My surgeon was reassuring though. He said, "If I didn't think I could fix this, I'd just send you to Dallas right now. But I want you to know it's going to be a challenge."

He then had me initial several pages of forms which outlined potential issues caused by this surgery, including blindness, if the surgeon happened to get a little too jittery with the knife around certain nerves. How I maintained my composure during that meeting, without passing the fuck out, is beyond my comprehension. This was escalating into all my worst fears being rolled into one tight little package.

But I hadn't come this far just to change course. It was now at the point where I had to continue with him and invest just a little more faith, and roll all my dice that night, or start over with a new face in a new city, a few days later.

I had a level of comfort with my surgeon, a bond which allowed me to understand what he was saying even if he didn't say it. When he said, "I know you can't open your mouth wide, but when you're under the anesthesia, I will get your mouth open wide," I was hearing this: "I am going to pry your pie hole open so wide it's going to make the corners of your lips crack and bleed, and you better know this is true." And I was OK with it. I needed to get fixed and this was the guy I trusted to do it.
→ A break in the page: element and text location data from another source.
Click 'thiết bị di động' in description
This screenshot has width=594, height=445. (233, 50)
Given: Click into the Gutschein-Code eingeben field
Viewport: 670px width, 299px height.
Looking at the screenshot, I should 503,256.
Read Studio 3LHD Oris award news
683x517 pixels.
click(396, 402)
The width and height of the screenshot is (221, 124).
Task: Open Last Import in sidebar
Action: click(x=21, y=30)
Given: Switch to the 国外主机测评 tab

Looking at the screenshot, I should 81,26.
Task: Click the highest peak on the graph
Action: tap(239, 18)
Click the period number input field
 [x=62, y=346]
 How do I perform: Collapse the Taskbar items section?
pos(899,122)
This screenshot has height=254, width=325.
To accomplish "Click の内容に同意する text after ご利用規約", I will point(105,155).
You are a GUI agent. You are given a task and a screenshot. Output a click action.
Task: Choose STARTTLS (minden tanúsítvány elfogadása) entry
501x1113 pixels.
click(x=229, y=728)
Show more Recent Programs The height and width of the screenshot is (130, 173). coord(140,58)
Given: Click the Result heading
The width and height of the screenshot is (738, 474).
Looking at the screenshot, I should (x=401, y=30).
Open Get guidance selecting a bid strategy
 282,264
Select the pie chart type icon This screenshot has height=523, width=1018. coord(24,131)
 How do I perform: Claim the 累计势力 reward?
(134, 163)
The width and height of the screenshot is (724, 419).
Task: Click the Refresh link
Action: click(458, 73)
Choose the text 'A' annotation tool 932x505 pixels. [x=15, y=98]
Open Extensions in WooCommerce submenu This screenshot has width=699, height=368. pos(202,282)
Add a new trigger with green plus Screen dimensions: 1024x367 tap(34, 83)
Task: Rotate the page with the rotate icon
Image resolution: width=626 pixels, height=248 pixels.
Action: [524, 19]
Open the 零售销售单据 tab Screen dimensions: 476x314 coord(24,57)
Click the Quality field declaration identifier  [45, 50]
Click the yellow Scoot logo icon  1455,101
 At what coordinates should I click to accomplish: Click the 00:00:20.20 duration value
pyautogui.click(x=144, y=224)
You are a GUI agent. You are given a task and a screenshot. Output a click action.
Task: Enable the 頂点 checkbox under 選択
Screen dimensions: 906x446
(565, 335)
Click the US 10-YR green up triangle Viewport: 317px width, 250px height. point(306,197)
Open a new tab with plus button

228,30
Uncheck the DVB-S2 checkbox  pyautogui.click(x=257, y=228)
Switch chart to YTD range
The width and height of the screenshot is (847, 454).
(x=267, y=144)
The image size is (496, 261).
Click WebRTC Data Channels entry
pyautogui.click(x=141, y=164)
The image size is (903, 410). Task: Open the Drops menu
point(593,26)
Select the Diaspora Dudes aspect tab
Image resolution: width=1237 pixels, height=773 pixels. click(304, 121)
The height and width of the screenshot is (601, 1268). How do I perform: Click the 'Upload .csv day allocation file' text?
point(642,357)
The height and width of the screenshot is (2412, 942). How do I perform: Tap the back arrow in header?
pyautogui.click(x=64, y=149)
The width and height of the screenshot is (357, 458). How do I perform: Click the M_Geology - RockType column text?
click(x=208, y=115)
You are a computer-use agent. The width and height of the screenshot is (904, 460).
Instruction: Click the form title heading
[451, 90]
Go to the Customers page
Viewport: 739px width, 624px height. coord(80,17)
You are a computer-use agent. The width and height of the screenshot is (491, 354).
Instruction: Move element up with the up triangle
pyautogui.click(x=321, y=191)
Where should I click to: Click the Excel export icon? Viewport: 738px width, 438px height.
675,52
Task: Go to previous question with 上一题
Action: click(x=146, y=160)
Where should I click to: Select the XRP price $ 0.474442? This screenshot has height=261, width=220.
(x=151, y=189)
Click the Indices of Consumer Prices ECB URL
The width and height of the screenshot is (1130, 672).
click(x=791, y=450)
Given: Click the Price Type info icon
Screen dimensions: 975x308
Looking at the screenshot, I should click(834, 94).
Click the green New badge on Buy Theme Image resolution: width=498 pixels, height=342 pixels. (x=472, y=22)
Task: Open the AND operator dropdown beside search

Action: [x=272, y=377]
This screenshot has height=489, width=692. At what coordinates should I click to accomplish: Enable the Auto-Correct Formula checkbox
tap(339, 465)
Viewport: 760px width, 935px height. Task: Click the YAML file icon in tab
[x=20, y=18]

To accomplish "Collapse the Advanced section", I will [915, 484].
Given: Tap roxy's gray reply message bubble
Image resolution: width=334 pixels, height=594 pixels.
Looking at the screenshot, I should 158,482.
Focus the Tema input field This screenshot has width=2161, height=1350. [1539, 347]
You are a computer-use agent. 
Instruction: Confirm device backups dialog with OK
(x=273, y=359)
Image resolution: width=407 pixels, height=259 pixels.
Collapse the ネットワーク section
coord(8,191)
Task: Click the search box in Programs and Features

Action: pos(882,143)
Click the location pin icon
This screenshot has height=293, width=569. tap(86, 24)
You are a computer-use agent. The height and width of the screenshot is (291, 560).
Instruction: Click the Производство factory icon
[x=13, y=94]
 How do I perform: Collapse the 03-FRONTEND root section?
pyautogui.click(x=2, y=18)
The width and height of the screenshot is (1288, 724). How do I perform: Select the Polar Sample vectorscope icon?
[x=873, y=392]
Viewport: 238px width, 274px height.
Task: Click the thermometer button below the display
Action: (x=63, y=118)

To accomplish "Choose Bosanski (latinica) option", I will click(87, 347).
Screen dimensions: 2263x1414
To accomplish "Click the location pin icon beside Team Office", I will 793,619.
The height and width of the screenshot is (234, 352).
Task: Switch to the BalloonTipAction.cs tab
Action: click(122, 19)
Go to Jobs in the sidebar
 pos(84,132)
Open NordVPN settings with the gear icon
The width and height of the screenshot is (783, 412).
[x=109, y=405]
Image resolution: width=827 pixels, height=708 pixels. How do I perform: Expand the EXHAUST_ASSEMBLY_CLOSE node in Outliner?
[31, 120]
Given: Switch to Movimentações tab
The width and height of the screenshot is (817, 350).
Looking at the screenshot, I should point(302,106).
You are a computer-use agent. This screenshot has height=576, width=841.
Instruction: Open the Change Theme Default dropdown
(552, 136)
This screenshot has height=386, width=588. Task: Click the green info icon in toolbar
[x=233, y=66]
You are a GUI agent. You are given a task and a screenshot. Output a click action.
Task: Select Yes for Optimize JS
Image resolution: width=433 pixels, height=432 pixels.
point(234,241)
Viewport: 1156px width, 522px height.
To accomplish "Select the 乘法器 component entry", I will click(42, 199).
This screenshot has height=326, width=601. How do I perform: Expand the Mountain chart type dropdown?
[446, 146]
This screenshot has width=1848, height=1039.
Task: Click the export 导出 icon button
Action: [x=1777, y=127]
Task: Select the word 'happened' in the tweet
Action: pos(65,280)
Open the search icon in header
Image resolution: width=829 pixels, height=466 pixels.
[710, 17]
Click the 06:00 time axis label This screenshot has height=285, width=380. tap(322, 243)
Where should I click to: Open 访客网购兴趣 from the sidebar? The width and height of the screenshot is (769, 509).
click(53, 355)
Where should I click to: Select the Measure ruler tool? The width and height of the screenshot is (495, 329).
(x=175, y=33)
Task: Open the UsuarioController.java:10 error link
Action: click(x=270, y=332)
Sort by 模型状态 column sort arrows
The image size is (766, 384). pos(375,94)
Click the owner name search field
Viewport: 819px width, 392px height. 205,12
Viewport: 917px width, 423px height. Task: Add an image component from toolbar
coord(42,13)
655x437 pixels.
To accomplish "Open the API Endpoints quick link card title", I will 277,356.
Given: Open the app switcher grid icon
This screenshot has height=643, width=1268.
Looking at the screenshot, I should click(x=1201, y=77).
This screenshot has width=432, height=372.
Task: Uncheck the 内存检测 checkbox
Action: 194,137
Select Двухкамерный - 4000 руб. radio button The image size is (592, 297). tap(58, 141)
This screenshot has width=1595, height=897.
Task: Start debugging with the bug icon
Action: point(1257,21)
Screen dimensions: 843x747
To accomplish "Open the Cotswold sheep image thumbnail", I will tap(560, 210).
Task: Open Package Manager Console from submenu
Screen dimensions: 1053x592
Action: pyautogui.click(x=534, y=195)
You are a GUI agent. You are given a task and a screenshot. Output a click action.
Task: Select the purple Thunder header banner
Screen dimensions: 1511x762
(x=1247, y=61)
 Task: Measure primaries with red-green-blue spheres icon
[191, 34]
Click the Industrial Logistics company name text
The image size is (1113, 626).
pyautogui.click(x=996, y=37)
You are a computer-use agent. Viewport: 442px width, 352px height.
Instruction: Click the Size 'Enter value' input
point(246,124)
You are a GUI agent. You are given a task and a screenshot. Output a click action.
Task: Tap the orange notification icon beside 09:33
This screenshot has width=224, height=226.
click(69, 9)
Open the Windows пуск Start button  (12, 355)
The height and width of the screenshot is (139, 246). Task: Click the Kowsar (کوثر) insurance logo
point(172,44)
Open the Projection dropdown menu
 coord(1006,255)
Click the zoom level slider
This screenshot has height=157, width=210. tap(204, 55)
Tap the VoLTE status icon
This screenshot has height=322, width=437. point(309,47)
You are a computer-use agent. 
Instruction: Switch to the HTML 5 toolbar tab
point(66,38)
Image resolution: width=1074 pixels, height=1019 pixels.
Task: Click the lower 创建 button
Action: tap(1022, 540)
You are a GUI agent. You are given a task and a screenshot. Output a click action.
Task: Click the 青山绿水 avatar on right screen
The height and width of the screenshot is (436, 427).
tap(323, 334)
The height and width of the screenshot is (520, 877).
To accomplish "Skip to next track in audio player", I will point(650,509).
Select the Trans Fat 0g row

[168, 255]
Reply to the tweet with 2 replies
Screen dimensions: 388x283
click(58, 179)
Now the ball is mostly back in my court. That cheek bone, even with the plate, is going to have a tendency to go back where it was unnaturally if I don't work on stretching my mouth open in the coming days. It is my responsibility to get it moving again, to get it flexible, so it will heal normally as desired. That may be a bit more pain, but I have to do it.

Now is not the time to sit back and tell myself the worst is over. It is over as long as I do my part and with a bit of luck I guess. Just a little more pain isn't too much to ask when the alternative is an overnight trip to Dallas.

And for a replay of surgery no less.




[Note to my friends in Dallas: just kidding! Dallas isn't THAT bad.]